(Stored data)
......
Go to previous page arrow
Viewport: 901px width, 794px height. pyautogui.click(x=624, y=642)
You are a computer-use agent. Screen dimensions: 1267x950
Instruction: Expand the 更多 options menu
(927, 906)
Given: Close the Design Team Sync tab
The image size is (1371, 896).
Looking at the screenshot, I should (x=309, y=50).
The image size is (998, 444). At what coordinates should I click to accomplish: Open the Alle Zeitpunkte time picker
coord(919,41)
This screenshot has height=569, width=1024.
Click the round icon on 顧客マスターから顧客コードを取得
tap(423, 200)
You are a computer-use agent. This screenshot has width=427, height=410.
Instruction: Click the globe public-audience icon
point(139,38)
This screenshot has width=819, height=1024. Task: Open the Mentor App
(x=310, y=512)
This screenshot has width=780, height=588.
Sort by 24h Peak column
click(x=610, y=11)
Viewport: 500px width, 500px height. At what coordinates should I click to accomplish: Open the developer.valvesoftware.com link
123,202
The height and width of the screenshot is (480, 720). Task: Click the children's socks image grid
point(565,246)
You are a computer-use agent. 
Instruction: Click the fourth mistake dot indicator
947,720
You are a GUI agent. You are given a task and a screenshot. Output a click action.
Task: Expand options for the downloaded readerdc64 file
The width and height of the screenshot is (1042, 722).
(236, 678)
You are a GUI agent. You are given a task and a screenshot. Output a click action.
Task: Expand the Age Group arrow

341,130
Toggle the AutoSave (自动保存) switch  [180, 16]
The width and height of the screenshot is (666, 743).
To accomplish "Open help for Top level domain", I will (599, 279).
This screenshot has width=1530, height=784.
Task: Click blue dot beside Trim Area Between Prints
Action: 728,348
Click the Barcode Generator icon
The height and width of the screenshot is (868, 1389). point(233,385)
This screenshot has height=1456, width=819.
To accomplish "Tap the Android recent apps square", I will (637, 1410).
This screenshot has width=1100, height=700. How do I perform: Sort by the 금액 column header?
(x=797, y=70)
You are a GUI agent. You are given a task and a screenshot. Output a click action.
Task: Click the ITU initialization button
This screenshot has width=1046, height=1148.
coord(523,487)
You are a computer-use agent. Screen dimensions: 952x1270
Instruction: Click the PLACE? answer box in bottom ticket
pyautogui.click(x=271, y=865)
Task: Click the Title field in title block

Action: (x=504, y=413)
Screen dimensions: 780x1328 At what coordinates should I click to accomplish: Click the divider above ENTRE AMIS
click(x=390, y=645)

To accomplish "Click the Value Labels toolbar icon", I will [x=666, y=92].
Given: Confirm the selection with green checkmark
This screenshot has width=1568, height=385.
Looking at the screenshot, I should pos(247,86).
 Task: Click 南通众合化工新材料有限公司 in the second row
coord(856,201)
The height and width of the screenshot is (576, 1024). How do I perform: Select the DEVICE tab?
......
**Exercise**: Write out each entry again, character for character.

**Output of the exercise**:
Go to previous page arrow
Viewport: 901px width, 794px height. pyautogui.click(x=624, y=642)
You are a computer-use agent. Screen dimensions: 1267x950
Instruction: Expand the 更多 options menu
(927, 906)
Given: Close the Design Team Sync tab
The image size is (1371, 896).
Looking at the screenshot, I should (x=309, y=50).
The image size is (998, 444). At what coordinates should I click to accomplish: Open the Alle Zeitpunkte time picker
coord(919,41)
This screenshot has height=569, width=1024.
Click the round icon on 顧客マスターから顧客コードを取得
tap(423, 200)
You are a computer-use agent. This screenshot has width=427, height=410.
Instruction: Click the globe public-audience icon
point(139,38)
This screenshot has width=819, height=1024. Task: Open the Mentor App
(x=310, y=512)
This screenshot has width=780, height=588.
Sort by 24h Peak column
click(x=610, y=11)
Viewport: 500px width, 500px height. At what coordinates should I click to accomplish: Open the developer.valvesoftware.com link
123,202
The height and width of the screenshot is (480, 720). Task: Click the children's socks image grid
point(565,246)
You are a computer-use agent. 
Instruction: Click the fourth mistake dot indicator
947,720
You are a GUI agent. You are given a task and a screenshot. Output a click action.
Task: Expand options for the downloaded readerdc64 file
The width and height of the screenshot is (1042, 722).
(236, 678)
You are a GUI agent. You are given a task and a screenshot. Output a click action.
Task: Expand the Age Group arrow

341,130
Toggle the AutoSave (自动保存) switch  [180, 16]
The width and height of the screenshot is (666, 743).
To accomplish "Open help for Top level domain", I will (599, 279).
This screenshot has width=1530, height=784.
Task: Click blue dot beside Trim Area Between Prints
Action: 728,348
Click the Barcode Generator icon
The height and width of the screenshot is (868, 1389). point(233,385)
This screenshot has height=1456, width=819.
To accomplish "Tap the Android recent apps square", I will (637, 1410).
This screenshot has width=1100, height=700. How do I perform: Sort by the 금액 column header?
(x=797, y=70)
You are a GUI agent. You are given a task and a screenshot. Output a click action.
Task: Click the ITU initialization button
This screenshot has width=1046, height=1148.
coord(523,487)
You are a computer-use agent. Screen dimensions: 952x1270
Instruction: Click the PLACE? answer box in bottom ticket
pyautogui.click(x=271, y=865)
Task: Click the Title field in title block

Action: (x=504, y=413)
Screen dimensions: 780x1328 At what coordinates should I click to accomplish: Click the divider above ENTRE AMIS
click(x=390, y=645)

To accomplish "Click the Value Labels toolbar icon", I will [x=666, y=92].
Given: Confirm the selection with green checkmark
This screenshot has width=1568, height=385.
Looking at the screenshot, I should pos(247,86).
 Task: Click 南通众合化工新材料有限公司 in the second row
coord(856,201)
The height and width of the screenshot is (576, 1024). How do I perform: Select the DEVICE tab?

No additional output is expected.